Wat nodig is om in ons verlangen naar verlossing te ontsteken, is nodig tot onze troost. Welnu, kennis van ellende is nodig om in ons verlangen naar verlossing te scheppen. Daarom is ze nodig tot onze vertroosting. In zichzelf uiteindelijk niet als óórzaak, maar als motivéring, zonder welke we de verlossing niet zouden zoeken. Van zichzelf verschrikt de kennis der ellende, maar deze schrik is nuttig, wanneer die leidt tot de oefening van het geloof.'
Tot zover Ursinus (volgens de Engelse vertaling van het Schatboek).
2. Als God een mens bekeert, begint dat met hem de kennis van de ellende te geven. (Dat is ook omstreden. Wat mogelijk slechts een voorbereiding tot het geloof is (term van Calvijn) wordt nu als het eerste stuk bestempeld.)
Elke bekering begint met de ontdekking dat een mens verkeerd bezig is. Dat zie je in de gelijkenis van de verloren zoon, hij miste het vaderhuis, dat zie je bij Saulus van Tarsen. God wordt niet gezocht als Hij niet gemist wordt. Of heb jij het soms anders meegemaakt, vertel maar eens van bekering in deze tijd hoe die zijn gegaan...

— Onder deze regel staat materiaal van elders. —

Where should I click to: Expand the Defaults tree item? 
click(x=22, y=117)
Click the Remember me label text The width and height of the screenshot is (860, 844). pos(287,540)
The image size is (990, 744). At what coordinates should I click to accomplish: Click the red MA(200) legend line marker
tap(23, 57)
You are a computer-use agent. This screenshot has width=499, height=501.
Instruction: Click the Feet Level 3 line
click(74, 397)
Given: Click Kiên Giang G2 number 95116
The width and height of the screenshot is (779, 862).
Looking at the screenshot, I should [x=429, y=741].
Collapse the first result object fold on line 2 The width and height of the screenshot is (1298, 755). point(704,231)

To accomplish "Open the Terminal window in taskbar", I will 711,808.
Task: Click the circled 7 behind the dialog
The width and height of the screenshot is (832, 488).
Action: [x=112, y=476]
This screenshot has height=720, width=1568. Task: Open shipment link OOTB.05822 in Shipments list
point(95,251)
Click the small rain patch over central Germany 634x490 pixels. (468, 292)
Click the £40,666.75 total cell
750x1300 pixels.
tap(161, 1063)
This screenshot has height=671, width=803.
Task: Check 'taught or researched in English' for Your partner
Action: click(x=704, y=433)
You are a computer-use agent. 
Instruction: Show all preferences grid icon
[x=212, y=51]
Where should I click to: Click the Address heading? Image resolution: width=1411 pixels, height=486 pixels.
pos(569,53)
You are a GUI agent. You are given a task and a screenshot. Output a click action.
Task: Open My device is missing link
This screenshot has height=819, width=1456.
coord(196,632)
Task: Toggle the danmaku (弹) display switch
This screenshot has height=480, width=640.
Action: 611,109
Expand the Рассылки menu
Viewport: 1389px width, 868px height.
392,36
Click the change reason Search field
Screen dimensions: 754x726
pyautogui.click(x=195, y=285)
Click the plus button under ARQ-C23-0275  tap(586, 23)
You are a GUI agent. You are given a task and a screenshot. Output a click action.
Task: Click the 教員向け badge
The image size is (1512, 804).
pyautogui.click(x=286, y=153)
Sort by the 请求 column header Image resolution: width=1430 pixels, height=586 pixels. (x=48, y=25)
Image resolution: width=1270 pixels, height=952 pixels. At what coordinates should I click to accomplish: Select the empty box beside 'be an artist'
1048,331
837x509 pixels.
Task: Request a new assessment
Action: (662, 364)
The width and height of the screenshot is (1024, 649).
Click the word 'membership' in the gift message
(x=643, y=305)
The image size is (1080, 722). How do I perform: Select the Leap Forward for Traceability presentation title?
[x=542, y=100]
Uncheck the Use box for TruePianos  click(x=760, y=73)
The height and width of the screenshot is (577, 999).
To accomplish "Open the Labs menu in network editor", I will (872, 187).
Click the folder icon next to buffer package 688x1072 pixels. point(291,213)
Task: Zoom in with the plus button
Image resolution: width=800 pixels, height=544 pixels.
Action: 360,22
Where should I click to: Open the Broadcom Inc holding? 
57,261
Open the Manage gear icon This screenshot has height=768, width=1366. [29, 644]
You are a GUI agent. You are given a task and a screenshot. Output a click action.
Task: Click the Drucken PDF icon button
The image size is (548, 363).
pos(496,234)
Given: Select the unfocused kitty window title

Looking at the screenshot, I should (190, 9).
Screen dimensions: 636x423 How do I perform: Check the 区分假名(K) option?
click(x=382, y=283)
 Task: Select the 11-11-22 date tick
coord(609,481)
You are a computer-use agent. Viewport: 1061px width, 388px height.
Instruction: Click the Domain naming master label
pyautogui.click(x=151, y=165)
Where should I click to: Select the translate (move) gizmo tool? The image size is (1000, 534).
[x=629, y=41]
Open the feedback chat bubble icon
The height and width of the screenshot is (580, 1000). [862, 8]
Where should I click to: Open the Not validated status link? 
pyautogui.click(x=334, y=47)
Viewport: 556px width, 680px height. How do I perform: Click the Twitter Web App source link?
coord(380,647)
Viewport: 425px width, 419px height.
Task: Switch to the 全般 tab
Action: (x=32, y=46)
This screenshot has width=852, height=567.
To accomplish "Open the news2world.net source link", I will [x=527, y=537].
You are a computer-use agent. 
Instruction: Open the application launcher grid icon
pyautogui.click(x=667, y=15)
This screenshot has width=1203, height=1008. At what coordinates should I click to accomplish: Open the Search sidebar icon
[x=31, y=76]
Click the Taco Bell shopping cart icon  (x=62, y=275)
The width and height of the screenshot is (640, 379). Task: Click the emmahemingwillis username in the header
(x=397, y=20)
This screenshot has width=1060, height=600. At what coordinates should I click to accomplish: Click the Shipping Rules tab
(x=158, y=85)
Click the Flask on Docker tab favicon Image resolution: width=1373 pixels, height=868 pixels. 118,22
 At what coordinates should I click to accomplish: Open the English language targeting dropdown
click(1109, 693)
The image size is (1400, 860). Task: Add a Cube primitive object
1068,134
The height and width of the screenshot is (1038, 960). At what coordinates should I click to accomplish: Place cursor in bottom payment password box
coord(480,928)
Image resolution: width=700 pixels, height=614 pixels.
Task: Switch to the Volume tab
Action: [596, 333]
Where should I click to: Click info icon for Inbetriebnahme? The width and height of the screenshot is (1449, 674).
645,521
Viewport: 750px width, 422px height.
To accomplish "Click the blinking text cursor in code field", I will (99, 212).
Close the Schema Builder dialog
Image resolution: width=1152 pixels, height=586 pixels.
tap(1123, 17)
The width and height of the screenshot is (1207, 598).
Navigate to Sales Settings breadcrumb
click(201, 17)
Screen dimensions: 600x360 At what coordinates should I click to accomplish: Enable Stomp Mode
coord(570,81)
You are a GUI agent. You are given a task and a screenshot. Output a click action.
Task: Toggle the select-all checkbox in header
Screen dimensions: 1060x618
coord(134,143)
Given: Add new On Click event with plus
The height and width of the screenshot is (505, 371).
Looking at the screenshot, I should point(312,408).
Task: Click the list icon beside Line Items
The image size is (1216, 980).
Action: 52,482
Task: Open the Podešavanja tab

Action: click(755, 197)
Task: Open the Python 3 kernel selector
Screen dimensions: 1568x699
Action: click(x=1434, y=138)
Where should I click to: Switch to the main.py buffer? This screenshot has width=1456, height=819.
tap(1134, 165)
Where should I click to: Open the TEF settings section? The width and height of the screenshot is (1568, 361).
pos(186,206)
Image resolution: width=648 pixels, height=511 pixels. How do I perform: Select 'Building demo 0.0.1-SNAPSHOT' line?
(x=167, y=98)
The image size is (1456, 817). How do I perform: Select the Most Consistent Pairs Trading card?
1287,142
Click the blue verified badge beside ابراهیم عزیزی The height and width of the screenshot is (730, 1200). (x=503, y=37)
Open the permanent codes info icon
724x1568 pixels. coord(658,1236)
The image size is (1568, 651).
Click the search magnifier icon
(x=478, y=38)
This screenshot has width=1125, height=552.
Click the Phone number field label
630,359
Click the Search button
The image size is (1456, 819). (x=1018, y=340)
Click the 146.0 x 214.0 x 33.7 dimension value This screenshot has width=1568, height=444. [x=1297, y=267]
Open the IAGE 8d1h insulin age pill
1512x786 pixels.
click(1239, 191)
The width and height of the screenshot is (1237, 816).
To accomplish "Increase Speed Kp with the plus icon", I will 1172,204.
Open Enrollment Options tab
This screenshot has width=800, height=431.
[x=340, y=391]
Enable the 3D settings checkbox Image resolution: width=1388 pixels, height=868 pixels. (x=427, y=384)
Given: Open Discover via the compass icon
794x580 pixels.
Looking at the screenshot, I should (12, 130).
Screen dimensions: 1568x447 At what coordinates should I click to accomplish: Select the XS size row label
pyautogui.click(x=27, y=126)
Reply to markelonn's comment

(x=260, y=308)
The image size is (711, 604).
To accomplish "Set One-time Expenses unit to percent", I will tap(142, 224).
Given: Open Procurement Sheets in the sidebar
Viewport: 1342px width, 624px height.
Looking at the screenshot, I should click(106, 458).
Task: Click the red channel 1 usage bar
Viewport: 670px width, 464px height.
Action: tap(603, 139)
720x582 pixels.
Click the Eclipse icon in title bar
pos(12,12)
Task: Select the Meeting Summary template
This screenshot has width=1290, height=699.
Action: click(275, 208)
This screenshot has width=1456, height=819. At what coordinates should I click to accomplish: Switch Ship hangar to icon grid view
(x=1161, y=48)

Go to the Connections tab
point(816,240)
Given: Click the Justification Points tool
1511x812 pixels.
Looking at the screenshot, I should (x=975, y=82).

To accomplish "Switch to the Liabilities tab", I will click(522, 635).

3. Wie slechts één van de drie stukken kent, is ook al een gelovige. (Onjuist. Er wordt juist gezegd dat er drie stukken nódig zijn. Als één stuk voldoende was, had de vraag anders moeten zijn. In combinatie met punt 2 is deze leer helemaal funest. Ongelovigen worden als gelovige aangemerkt, komen in de kerkenraad, worden predikant, en dit terwijl men er zo voor waakt het kostelijke van het snode te scheiden. Gevolg is dat dan verder dat de leer steeds meer voet aan de grond krijgt. Ambtsdragers hebben zelf ook niet veel meer te vertellen.)
Ik geloof ten stelligste niet dat mensen zalig verklaard worden omdat ze ellendekennis hebben. Dat is belachelijk om dat te stellen. Dat mensen het zo opvatten, dat ze met wat ellendekennis wel zalig zijn, dat is wel van alle tijden, betekent nog niet dat daar grond voor is in de prediking, ook niet in de Gereformeerde Gemeenten.
4. Wie vanaf het begin de drie stukken allemaal kent, wordt als verdachte beschouwd. Als werkelijk waar wil men het deel horen dat vooraf gaan aan de drie stukken. Maar dat wil de ware gelovige helemaal niet. Dat sticht namelijk niet, want toen leefde hij nog in de doodstaat. Hij (of zij natuurlijk) wil slechts spreken over de drie stukken: hij was een ellendige, hij is verlost en is nu dankbaar. In de HC staat dat en hij herkent dat.
Refo, dat had ik niet van je gedacht. Jij beweert terecht dat E-V-D geen stadia zijn die je moet passeren, maar nu spreek je van een gelovige die een ellendige WAS, verlost IS en dankbaar IS. Nee, geen van de drie stukken wordt afgesloten in dit leven. Ellende, verlossing en dankbaarheid worden het hele leven door beleefd, de ene keer meer het ene, dan weer meer het andere.
Ook geloof ik niet dat ellende, verlossing, dankbaarheid tegelijk geleerd worden. Dat is onnatuurlijk. Ik ken ook geen voorbeelden daarvan in de Schrift. De ellende wordt eerst beleefd, dan de verlossingskennis, dan de dankbaarheid, en nooit anders. Alle drie soorten kennis behoren tot de bekering van de mens, en alledrie worden ze op een geestelijke wijze overeenkomstig de natuur van de mens beleefd. Niet als voorwaarden, maar wel als de weg waarlangs de genade wordt geschonken. Lees maar van de tollenaar en de farizeer in de tempel. Waarom ontving de een wel en de ander geen genade?